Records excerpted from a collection

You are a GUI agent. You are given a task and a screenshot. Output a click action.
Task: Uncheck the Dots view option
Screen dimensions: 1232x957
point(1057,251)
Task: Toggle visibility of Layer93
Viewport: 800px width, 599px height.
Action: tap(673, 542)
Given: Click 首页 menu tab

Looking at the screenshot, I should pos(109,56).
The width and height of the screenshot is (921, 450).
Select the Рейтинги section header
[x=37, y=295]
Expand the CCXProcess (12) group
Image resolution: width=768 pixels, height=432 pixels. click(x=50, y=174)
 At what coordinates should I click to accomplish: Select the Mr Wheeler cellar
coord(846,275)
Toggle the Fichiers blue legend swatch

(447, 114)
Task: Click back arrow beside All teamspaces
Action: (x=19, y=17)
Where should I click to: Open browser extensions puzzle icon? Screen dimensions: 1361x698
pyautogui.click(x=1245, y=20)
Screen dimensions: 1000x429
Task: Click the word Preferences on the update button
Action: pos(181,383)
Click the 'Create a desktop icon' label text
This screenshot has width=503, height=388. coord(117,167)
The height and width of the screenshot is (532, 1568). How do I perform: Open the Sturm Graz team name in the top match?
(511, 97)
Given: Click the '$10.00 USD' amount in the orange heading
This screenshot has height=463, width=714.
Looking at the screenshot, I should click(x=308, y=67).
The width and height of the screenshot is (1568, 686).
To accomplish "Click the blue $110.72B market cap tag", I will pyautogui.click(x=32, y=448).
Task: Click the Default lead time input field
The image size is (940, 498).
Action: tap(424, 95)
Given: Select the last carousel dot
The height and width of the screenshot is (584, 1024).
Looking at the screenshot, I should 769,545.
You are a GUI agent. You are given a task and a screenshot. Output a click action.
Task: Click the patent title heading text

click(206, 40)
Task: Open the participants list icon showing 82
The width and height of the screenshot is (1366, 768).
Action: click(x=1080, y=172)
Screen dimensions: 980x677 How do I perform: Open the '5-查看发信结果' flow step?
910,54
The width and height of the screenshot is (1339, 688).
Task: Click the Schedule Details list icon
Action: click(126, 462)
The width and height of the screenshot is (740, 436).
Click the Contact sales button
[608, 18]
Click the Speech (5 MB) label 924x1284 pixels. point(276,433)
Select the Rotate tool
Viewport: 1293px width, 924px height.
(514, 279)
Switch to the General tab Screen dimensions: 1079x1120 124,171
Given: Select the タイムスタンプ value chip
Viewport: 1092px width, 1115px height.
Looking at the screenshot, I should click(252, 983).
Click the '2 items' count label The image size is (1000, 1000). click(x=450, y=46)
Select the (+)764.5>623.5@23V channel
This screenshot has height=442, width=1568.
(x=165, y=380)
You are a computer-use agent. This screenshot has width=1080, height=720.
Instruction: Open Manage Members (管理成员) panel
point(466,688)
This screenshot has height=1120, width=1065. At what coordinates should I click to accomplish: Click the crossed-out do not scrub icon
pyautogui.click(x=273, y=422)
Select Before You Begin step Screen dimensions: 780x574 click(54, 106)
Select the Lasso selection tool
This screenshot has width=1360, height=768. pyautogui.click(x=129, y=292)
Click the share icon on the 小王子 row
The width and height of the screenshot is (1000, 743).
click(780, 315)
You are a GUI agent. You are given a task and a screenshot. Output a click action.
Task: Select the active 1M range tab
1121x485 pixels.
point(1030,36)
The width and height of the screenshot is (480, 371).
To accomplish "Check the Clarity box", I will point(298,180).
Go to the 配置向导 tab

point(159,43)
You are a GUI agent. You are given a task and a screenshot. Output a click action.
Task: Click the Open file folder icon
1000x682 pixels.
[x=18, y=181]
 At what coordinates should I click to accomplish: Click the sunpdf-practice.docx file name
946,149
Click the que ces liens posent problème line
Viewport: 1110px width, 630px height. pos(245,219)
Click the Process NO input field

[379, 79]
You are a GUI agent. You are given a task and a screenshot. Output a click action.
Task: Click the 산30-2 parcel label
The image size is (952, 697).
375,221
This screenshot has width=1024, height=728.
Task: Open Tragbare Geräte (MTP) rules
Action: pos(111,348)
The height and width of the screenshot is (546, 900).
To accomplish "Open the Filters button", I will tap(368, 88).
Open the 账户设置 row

→ Problem to work on: Reproduce the data. Keep it exact.

→ Written answer:
You are a GUI agent. You are given a task and a screenshot. Output a click action.
Task: Uncheck the Dots view option
Screen dimensions: 1232x957
point(1057,251)
Task: Toggle visibility of Layer93
Viewport: 800px width, 599px height.
Action: tap(673, 542)
Given: Click 首页 menu tab

Looking at the screenshot, I should pos(109,56).
The width and height of the screenshot is (921, 450).
Select the Рейтинги section header
[x=37, y=295]
Expand the CCXProcess (12) group
Image resolution: width=768 pixels, height=432 pixels. click(x=50, y=174)
 At what coordinates should I click to accomplish: Select the Mr Wheeler cellar
coord(846,275)
Toggle the Fichiers blue legend swatch

(447, 114)
Task: Click back arrow beside All teamspaces
Action: (x=19, y=17)
Where should I click to: Open browser extensions puzzle icon? Screen dimensions: 1361x698
pyautogui.click(x=1245, y=20)
Screen dimensions: 1000x429
Task: Click the word Preferences on the update button
Action: pos(181,383)
Click the 'Create a desktop icon' label text
This screenshot has width=503, height=388. coord(117,167)
The height and width of the screenshot is (532, 1568). How do I perform: Open the Sturm Graz team name in the top match?
(511, 97)
Given: Click the '$10.00 USD' amount in the orange heading
This screenshot has height=463, width=714.
Looking at the screenshot, I should click(x=308, y=67).
The width and height of the screenshot is (1568, 686).
To accomplish "Click the blue $110.72B market cap tag", I will pyautogui.click(x=32, y=448).
Task: Click the Default lead time input field
The image size is (940, 498).
Action: tap(424, 95)
Given: Select the last carousel dot
The height and width of the screenshot is (584, 1024).
Looking at the screenshot, I should 769,545.
You are a GUI agent. You are given a task and a screenshot. Output a click action.
Task: Click the patent title heading text

click(206, 40)
Task: Open the participants list icon showing 82
The width and height of the screenshot is (1366, 768).
Action: click(x=1080, y=172)
Screen dimensions: 980x677 How do I perform: Open the '5-查看发信结果' flow step?
910,54
The width and height of the screenshot is (1339, 688).
Task: Click the Schedule Details list icon
Action: click(126, 462)
The width and height of the screenshot is (740, 436).
Click the Contact sales button
[608, 18]
Click the Speech (5 MB) label 924x1284 pixels. point(276,433)
Select the Rotate tool
Viewport: 1293px width, 924px height.
(514, 279)
Switch to the General tab Screen dimensions: 1079x1120 124,171
Given: Select the タイムスタンプ value chip
Viewport: 1092px width, 1115px height.
Looking at the screenshot, I should click(252, 983).
Click the '2 items' count label The image size is (1000, 1000). click(x=450, y=46)
Select the (+)764.5>623.5@23V channel
This screenshot has height=442, width=1568.
(x=165, y=380)
You are a computer-use agent. This screenshot has width=1080, height=720.
Instruction: Open Manage Members (管理成员) panel
point(466,688)
This screenshot has height=1120, width=1065. At what coordinates should I click to accomplish: Click the crossed-out do not scrub icon
pyautogui.click(x=273, y=422)
Select Before You Begin step Screen dimensions: 780x574 click(54, 106)
Select the Lasso selection tool
This screenshot has width=1360, height=768. pyautogui.click(x=129, y=292)
Click the share icon on the 小王子 row
The width and height of the screenshot is (1000, 743).
click(780, 315)
You are a GUI agent. You are given a task and a screenshot. Output a click action.
Task: Select the active 1M range tab
1121x485 pixels.
point(1030,36)
The width and height of the screenshot is (480, 371).
To accomplish "Check the Clarity box", I will point(298,180).
Go to the 配置向导 tab

point(159,43)
You are a GUI agent. You are given a task and a screenshot. Output a click action.
Task: Click the Open file folder icon
1000x682 pixels.
[x=18, y=181]
 At what coordinates should I click to accomplish: Click the sunpdf-practice.docx file name
946,149
Click the que ces liens posent problème line
Viewport: 1110px width, 630px height. pos(245,219)
Click the Process NO input field

[379, 79]
You are a GUI agent. You are given a task and a screenshot. Output a click action.
Task: Click the 산30-2 parcel label
The image size is (952, 697).
375,221
This screenshot has width=1024, height=728.
Task: Open Tragbare Geräte (MTP) rules
Action: pos(111,348)
The height and width of the screenshot is (546, 900).
To accomplish "Open the Filters button", I will tap(368, 88).
Open the 账户设置 row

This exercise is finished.